En 1825, après l’incendie de Salins, Désiré-Adrien Gréa avait proposé à Jean-Baptiste Considerant - qui refusa noblement - de prendre en charge les études de Victor. Le 10 septembre, Muiron, qui séjournait alors à Rotalier écrivit à Fourier qui y était attendu : « Il y a ici un jeune homme de 17 ans, parent de Gréa, qui se faisait une grande joie de vous voir, parce qu’il s’enthousiasme de vos découvertes ». Il s’agit, bien sûr, de Victor, qui quitta Rotalier avant l’arrivée de Fourier et ne fit sa connaissance qu’à Paris, après son admission à Polytechnique.

En décembre 1828, Désiré-Adrien Gréa est élu député du Doubs en remplacement d’Emmanuel Jobez, mort en octobre d’une chute de cheval. Le 8 mai 1830, il participe à un banquet de l’opposition libérale au gouvernement organisé par le marquis de Grammont, député de la Haute-Saône, et qui a pour invité principal Benjamin Constant ; le jeune Victor Hugo assiste lui aussi à ce banquet. Gréa sera député du Doubs jusqu’en 1832, et en 1848, député du Jura. Sans doute pour suivre la mode, il avait offert en 1837 à sa famille et même à sa belle-sœur des vacances à Dieppe, la plage alors en vogue [7].
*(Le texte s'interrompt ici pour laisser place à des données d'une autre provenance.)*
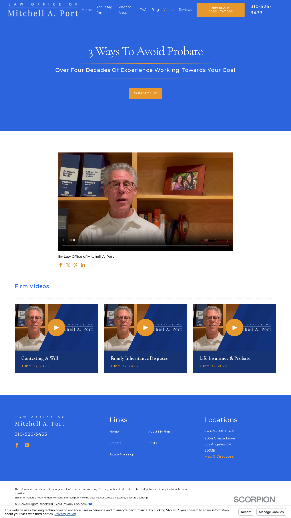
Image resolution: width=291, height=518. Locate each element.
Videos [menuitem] (168, 10)
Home (114, 431)
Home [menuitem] (87, 10)
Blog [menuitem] (155, 10)
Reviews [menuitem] (185, 10)
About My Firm (159, 431)
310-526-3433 (31, 434)
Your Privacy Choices (74, 504)
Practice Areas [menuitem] (125, 10)
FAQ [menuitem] (143, 10)
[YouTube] (27, 445)
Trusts (152, 443)
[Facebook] (17, 445)
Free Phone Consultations (221, 10)
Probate (116, 443)
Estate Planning (121, 454)
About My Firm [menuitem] (104, 10)
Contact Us (145, 93)
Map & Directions (219, 456)
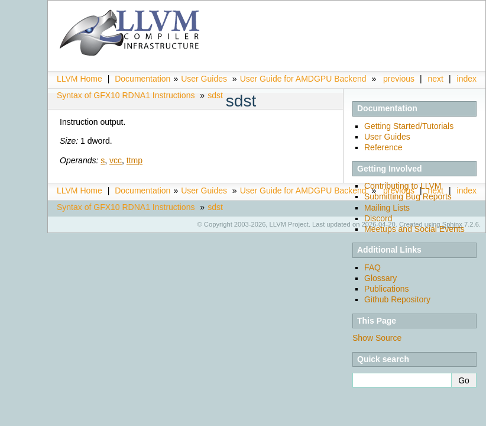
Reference (383, 147)
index (467, 78)
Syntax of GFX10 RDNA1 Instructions (126, 95)
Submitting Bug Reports (408, 196)
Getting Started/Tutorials (408, 126)
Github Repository (397, 299)
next (435, 78)
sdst (215, 95)
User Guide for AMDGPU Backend (303, 78)
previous (398, 78)
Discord (378, 218)
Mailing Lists (387, 207)
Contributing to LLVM (402, 186)
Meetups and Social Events (414, 229)
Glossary (380, 278)
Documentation (142, 78)
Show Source (376, 338)
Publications (386, 288)
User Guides (204, 78)
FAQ (372, 267)
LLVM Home (79, 78)
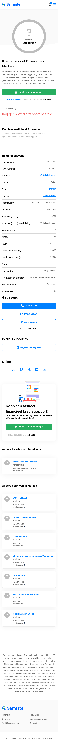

En juin 1832, conjointement avec Baudet-Dulary, député de Seine-et-Oise, Gréa avait accepté les fonctions de syndic du premier journal fouriériste, Le Phalanstère. Mais il commençait à avoir des doutes et malgré une longue lettre de Fourier pour le convaincre de rester [8], il démissionna. En 1837 il fut cependant au nombre de ceux qui, à l’appel de Clarisse Vigoureux et de Muiron, souscrivirent à la constitution d’une rente pour Fourier, dont l’état de fortune était précaire.

De son mariage avec Lucie Monnier, Désiré-Adrien Gréa avait eu trois fils. L’aîné Charles, né en 1825, décéda à l’âge de neuf ans en octobre 1834. Considerant qui était présent à Rotalier, où il reçut Parole de Providence de Clarisse Vigoureux, exécuta le portrait du jeune enfant sur son lit de mort. Le second, Hadrien Gréa, né en 1828, était un homme d’une envergure exceptionnelle. Entré premier et sorti premier en 1849 de l’École des Chartes, il fut ordonné prêtre en 1856. Son premier poste fut celui d’aumônier des forges de Baudin, qui appartenaient à son oncle Edmond Monnier ; puis en 1863, il devint vicaire général du diocèse de Saint Claude. Là, il fonda en 1871 la Congrégation des Chanoines réguliers de l’immaculée Conception, dont il devint le Supérieur général. Mais peu apprécié par le gouvernement, il fut écarté du Vicariat général en 1880 et, après la Séparation de l’Église et de l’État, la Congrégation dut se réfugier en Ligurie. En 1912, le Vatican lui retira sa confiance et, amer et déçu, il se réfugia dans sa famille à Rotalier, où il mourut en 1917. Il avait refusé un chapeau de cardinal, tout comme son cousin issu de germain, Victor Considerant, avait refusé, après 1870 de reprendre une quelconque activité politique. Il est aussi l’auteur d’ouvrages sur l’histoire de la liturgie catholique.

Son frère, Emmanuel Gréa (1829-1910) avait repris à Rotalier la succession de leur père comme propriétaire-viticulteur, produisant le « Château Gréa » qui existe toujours. L’exploitation fut continuée par son fils Pierre (1866- 1962), puis par le gendre de celui-ci, M. Henry de Boissieu qui a bien voulu nous communiquer une partie de ses archives. Depuis quelques années, son fils Pierre de Boissieu a transformé Rotalier en chambres d’hôtes, et l’on peut y dormir sous le toit qui a jadis abrité Fourier, Muiron et Considerant.